* Stated task *
Rewrite the rows from the line with "This screenshot has height=571, width=880." to the line with "click(251, 162)" as a numbered list, omitting any blank lines.
━━ Material provided
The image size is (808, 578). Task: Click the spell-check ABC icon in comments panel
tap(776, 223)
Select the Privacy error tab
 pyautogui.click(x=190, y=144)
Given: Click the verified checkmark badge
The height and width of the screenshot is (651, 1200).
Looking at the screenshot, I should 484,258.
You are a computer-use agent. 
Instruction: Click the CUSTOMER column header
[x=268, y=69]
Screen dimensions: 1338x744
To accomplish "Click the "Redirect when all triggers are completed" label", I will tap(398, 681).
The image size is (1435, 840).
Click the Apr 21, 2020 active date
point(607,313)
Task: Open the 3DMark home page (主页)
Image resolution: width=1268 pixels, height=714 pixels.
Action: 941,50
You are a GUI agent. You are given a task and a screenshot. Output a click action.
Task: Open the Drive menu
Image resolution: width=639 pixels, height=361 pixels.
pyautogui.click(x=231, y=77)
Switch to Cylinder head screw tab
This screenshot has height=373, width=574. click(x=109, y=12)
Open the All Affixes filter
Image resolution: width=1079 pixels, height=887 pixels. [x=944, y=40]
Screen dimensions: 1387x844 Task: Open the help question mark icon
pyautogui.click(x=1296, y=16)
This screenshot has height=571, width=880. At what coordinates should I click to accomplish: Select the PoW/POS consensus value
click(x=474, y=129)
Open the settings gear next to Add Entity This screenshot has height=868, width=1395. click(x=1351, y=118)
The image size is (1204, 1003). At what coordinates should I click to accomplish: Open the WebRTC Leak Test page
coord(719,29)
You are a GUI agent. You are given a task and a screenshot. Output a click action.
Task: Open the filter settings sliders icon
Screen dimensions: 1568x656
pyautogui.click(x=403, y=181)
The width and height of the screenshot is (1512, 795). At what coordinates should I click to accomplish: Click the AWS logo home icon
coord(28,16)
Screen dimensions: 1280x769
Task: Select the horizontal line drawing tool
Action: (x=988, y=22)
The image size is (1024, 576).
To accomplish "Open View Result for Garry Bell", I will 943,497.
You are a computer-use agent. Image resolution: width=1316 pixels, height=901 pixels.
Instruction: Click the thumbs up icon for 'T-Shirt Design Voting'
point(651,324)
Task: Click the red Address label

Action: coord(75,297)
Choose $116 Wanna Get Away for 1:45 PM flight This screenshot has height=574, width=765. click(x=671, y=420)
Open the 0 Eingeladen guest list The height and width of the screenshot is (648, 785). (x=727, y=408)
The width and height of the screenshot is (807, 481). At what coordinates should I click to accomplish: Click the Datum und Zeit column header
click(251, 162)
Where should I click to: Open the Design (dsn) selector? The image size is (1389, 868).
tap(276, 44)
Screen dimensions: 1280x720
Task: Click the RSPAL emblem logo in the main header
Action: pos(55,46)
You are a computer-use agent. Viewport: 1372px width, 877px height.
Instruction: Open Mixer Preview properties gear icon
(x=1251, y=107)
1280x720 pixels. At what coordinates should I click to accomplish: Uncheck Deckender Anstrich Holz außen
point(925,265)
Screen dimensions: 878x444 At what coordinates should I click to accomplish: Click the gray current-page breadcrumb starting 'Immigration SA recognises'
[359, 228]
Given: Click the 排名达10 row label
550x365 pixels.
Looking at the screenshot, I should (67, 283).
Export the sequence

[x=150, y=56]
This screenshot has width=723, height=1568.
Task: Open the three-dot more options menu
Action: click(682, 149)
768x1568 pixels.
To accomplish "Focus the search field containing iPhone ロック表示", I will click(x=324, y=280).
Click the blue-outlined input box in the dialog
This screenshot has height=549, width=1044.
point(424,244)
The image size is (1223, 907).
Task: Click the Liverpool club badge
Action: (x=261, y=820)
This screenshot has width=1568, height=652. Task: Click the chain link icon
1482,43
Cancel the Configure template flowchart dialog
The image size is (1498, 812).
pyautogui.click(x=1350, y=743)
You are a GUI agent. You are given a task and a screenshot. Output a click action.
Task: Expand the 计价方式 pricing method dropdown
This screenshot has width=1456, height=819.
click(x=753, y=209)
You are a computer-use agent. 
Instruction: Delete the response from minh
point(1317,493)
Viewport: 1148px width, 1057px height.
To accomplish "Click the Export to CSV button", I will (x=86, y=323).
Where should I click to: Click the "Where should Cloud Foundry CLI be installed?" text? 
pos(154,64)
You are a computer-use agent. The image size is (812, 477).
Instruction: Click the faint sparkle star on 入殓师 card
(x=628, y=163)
━━━━
* Response to the exercise *
1. This screenshot has height=571, width=880. At what coordinates should I click to accomplish: Select the PoW/POS consensus value
2. click(x=474, y=129)
3. Open the settings gear next to Add Entity This screenshot has height=868, width=1395. click(x=1351, y=118)
4. The image size is (1204, 1003). At what coordinates should I click to accomplish: Open the WebRTC Leak Test page
5. coord(719,29)
6. You are a GUI agent. You are given a task and a screenshot. Output a click action.
7. Task: Open the filter settings sliders icon
8. Screen dimensions: 1568x656
9. pyautogui.click(x=403, y=181)
10. The width and height of the screenshot is (1512, 795). At what coordinates should I click to accomplish: Click the AWS logo home icon
11. coord(28,16)
12. Screen dimensions: 1280x769
13. Task: Select the horizontal line drawing tool
14. Action: (x=988, y=22)
15. The image size is (1024, 576).
16. To accomplish "Open View Result for Garry Bell", I will 943,497.
17. You are a computer-use agent. Image resolution: width=1316 pixels, height=901 pixels.
18. Instruction: Click the thumbs up icon for 'T-Shirt Design Voting'
19. point(651,324)
20. Task: Click the red Address label
21. Action: coord(75,297)
22. Choose $116 Wanna Get Away for 1:45 PM flight This screenshot has height=574, width=765. click(x=671, y=420)
23. Open the 0 Eingeladen guest list The height and width of the screenshot is (648, 785). (x=727, y=408)
24. The width and height of the screenshot is (807, 481). At what coordinates should I click to accomplish: Click the Datum und Zeit column header
25. click(251, 162)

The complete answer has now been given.